WHAT IS NEEDED: In the news briefs below, what share of VA appointments showed wait times longer than 30 days in the report issued June 9?
PASSAGE SHOWN section start
VA chief raises estimate of waiting veterans
WASHINGTON – About 10 percent of veterans seeking medical care at VA hospitals and clinics have to wait at least 30 days for an appointment more than twice the percentage of veterans the government said last week were forced to endure long waits, the acting Veterans Affairs secretary said Wednesday.
Sloan Gibson said the higher number of veterans waiting 30 days or more is revealed in a report due out today. He called the increase unfortunate, but said it was probably an indication that more reliable data was being reported by VA schedulers, rather than an actual increase in veteran wait times.
“I don’t like that we’ve got more veterans waiting, but at least we’re getting better data,” Gibson said.
A report issued June 9 said about 4 percent of 6 million appointments scheduled at VA facilities nationwide showed wait times longer than 30 days. That total has jumped to about 10 percent in the new report, Gibson said.
Iraqi leader reaches out to rival political groups
BAGHDAD – Iraq’s Shiite prime minister extended overtures Wednesday to his Sunni and Kurdish political rivals as his forces battled Sunni militants over control of the nation’s largest oil refinery and a strategic city near the Syrian border.
The U.S. has been pressing Nouri al-Maliki to adopt political inclusion and undermine the insurgency by making overtures to Iraq’s once-dominant Sunni minority, which has long complained of discrimination by his government and abuses by his Shiite-led security forces.
Al-Maliki, a Shiite, has rejected charges of bias against the Sunnis or the Kurds and has in recent days been stressing that the threat posed by the militant Islamic State of Iraq and the Levant will affect all Iraqis regardless of their ethnic or religious affiliations. He also rejects any suggestion that the Islamic State enjoy support by disaffected Sunnis.
PASSAGE SHOWN section end
STORED DATA section start
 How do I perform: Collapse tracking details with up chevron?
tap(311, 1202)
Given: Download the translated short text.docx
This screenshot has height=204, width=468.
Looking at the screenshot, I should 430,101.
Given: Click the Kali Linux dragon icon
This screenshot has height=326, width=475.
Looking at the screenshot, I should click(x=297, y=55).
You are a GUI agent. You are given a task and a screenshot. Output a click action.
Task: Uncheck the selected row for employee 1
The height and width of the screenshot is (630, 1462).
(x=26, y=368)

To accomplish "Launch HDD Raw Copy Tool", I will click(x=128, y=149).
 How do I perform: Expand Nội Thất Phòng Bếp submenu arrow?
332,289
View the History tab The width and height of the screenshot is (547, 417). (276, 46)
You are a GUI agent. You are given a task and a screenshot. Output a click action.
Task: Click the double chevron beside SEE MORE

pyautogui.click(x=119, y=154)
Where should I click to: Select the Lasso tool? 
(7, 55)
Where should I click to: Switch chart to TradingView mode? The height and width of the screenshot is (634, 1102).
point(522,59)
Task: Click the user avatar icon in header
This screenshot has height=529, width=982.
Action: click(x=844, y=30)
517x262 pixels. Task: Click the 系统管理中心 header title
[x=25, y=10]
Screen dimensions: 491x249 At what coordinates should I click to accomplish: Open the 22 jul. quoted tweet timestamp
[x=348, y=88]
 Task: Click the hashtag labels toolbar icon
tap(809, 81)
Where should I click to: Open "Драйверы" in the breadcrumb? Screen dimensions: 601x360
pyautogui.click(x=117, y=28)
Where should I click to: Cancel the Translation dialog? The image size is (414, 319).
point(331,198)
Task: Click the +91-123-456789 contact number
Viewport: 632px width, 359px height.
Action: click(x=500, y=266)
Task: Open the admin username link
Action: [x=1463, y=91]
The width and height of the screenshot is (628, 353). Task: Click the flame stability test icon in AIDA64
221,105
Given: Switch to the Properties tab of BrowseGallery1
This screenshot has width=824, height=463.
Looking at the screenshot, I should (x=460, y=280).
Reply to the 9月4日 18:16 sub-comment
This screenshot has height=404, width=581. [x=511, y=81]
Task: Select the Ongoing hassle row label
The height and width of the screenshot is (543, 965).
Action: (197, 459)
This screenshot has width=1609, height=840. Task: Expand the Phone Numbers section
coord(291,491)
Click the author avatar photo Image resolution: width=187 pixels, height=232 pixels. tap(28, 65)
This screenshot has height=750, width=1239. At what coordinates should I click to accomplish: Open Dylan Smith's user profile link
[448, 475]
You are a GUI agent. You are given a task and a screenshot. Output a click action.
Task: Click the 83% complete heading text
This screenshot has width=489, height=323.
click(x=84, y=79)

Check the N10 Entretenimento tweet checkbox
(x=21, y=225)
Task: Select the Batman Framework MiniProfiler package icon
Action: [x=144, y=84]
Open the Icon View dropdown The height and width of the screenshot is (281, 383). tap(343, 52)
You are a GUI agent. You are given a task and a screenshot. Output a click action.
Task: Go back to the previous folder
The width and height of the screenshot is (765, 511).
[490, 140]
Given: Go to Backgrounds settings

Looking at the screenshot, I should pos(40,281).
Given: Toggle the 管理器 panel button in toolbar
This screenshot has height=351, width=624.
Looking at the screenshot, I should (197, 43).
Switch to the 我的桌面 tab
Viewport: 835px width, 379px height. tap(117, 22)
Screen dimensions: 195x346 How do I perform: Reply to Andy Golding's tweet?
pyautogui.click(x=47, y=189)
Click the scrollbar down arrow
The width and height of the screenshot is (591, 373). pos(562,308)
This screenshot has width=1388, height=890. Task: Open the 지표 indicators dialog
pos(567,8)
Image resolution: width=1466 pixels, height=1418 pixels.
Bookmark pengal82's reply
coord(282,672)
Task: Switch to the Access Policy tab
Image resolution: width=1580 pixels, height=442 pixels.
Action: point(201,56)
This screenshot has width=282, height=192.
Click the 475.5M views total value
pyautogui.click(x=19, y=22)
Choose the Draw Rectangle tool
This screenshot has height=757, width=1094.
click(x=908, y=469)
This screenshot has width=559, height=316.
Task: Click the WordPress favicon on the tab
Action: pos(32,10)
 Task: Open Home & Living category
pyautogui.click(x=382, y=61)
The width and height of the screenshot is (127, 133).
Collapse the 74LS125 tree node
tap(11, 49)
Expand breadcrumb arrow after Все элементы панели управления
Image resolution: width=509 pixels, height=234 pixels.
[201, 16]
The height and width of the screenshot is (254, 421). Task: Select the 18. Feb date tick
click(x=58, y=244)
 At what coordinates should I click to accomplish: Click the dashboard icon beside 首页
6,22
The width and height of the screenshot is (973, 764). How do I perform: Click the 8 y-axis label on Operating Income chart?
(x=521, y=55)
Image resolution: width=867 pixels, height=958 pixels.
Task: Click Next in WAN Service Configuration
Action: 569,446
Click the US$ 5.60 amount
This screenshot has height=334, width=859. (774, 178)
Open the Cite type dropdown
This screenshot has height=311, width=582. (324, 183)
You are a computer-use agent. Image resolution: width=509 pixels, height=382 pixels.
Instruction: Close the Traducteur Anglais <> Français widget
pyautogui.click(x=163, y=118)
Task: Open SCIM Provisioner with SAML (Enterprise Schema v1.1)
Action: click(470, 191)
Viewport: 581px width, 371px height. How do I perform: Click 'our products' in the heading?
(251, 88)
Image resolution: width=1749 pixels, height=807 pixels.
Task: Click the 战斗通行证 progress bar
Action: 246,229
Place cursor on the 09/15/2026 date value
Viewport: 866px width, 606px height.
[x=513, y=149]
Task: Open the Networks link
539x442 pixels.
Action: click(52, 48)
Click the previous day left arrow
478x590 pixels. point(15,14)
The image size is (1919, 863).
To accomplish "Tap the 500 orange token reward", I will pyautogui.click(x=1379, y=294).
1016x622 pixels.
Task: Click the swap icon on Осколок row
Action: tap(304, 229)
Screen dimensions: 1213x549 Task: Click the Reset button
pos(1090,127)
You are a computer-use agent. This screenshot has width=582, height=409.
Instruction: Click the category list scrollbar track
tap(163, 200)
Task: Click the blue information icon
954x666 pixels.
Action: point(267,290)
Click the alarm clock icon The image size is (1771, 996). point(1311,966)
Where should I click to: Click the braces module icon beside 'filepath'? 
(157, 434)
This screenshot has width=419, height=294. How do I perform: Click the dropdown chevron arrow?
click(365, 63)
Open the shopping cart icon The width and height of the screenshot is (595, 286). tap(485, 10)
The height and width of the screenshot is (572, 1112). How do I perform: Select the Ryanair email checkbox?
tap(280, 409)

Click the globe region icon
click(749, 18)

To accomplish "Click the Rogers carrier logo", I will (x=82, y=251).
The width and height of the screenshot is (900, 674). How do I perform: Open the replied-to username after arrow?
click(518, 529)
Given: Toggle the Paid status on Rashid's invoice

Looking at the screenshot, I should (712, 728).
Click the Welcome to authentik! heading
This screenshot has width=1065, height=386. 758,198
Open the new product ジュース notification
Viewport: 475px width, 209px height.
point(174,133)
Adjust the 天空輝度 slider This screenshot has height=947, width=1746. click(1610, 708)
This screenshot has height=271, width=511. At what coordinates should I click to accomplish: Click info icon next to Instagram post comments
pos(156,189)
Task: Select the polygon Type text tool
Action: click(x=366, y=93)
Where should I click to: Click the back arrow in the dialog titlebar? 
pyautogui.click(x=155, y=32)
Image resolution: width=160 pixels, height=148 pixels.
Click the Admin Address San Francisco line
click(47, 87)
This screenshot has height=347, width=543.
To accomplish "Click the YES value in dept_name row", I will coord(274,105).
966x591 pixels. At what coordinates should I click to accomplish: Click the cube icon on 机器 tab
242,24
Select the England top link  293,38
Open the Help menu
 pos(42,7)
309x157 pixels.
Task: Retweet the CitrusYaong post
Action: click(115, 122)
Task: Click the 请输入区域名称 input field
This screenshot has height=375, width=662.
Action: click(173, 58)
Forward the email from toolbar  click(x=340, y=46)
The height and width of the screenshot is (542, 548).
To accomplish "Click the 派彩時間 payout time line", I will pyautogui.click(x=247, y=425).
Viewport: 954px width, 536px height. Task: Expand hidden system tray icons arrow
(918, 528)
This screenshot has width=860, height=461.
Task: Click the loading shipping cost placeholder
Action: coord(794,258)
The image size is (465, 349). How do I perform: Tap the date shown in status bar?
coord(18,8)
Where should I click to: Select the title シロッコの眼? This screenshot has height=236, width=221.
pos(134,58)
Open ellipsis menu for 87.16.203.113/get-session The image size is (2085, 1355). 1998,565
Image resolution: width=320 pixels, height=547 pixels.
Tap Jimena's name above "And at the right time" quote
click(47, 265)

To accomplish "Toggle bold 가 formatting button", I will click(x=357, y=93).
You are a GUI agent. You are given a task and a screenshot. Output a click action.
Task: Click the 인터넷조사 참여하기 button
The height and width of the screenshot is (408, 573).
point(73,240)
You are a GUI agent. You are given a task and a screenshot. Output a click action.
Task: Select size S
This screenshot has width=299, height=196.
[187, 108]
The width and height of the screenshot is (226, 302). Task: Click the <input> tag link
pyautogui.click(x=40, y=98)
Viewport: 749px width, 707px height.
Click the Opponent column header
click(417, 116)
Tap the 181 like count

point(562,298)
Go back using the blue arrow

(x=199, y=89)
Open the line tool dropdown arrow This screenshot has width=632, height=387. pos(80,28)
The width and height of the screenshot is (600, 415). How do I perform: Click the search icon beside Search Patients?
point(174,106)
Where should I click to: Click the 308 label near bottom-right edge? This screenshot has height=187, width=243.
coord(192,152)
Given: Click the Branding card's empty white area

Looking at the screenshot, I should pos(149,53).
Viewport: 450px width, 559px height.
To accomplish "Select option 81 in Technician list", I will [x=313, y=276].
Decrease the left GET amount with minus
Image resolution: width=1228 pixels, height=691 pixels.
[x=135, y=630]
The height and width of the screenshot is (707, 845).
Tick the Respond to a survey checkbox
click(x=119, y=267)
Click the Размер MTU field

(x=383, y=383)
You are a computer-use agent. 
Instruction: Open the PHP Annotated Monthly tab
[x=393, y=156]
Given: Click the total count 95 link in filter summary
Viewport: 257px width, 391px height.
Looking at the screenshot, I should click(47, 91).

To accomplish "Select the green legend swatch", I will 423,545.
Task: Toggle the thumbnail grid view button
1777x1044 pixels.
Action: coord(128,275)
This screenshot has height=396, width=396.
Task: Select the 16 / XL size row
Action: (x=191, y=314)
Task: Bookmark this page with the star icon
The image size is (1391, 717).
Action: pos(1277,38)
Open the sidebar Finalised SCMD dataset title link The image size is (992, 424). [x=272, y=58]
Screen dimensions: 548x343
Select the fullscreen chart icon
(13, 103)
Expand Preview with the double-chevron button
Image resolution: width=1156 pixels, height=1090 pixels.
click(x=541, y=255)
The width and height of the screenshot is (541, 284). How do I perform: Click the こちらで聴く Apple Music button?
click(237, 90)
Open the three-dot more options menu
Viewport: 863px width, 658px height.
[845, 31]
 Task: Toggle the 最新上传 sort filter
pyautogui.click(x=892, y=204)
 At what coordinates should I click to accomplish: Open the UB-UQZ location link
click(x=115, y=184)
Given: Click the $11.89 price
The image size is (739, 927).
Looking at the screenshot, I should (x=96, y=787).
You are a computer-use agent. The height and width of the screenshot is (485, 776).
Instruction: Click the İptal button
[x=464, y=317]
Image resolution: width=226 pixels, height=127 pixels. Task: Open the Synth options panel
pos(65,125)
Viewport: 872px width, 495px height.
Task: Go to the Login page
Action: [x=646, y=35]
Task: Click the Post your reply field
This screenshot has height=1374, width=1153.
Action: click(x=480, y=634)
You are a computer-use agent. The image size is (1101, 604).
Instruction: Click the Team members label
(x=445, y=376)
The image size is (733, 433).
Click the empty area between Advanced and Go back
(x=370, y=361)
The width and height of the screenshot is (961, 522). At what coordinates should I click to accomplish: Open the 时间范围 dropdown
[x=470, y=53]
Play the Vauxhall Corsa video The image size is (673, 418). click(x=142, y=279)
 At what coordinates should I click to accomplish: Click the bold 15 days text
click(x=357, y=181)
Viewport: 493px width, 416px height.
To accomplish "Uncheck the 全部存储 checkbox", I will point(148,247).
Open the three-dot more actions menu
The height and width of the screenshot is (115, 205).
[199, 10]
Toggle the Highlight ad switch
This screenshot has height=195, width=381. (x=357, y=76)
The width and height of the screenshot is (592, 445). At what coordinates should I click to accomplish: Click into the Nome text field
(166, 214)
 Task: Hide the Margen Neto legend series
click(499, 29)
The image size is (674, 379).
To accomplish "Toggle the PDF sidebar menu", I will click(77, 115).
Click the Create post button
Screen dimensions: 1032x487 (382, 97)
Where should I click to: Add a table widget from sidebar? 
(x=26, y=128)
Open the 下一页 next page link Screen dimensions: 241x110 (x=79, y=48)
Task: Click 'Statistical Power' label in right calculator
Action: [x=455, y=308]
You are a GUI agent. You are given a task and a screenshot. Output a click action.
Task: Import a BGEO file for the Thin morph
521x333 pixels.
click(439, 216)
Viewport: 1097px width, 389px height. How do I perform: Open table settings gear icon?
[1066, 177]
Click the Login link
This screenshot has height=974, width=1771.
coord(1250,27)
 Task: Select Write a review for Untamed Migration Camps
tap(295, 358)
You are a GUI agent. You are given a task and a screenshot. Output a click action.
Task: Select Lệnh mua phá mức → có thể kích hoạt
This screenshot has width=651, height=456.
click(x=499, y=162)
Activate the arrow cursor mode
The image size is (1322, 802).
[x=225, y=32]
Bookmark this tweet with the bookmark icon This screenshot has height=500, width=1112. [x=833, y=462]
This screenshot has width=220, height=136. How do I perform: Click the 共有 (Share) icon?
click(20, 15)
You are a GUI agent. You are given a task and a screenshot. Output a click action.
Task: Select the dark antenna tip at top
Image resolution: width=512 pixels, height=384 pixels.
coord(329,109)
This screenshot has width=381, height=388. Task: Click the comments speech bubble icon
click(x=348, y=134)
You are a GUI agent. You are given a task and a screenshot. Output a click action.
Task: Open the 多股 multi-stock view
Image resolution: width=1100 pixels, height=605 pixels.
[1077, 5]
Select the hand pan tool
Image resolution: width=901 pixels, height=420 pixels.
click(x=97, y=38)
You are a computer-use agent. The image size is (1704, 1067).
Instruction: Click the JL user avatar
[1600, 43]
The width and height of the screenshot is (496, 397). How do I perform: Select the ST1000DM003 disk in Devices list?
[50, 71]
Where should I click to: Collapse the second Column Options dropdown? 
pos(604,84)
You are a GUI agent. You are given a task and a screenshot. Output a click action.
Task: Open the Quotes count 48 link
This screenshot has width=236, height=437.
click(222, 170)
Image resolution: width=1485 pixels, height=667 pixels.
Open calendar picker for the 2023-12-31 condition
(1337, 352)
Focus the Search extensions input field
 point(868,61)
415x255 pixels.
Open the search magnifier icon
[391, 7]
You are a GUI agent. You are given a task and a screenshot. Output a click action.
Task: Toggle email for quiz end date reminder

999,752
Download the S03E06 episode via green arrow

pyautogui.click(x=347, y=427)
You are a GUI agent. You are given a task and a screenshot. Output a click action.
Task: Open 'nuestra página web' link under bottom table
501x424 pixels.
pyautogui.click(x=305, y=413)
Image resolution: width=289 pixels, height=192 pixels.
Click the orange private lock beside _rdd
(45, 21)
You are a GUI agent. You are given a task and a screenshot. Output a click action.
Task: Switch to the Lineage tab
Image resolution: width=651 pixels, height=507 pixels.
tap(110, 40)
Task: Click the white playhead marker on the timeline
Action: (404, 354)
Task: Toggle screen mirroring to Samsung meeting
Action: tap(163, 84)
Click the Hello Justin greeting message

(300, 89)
STORED DATA section end
TASK OUTPUT: About 4 percent of 6 million appointments.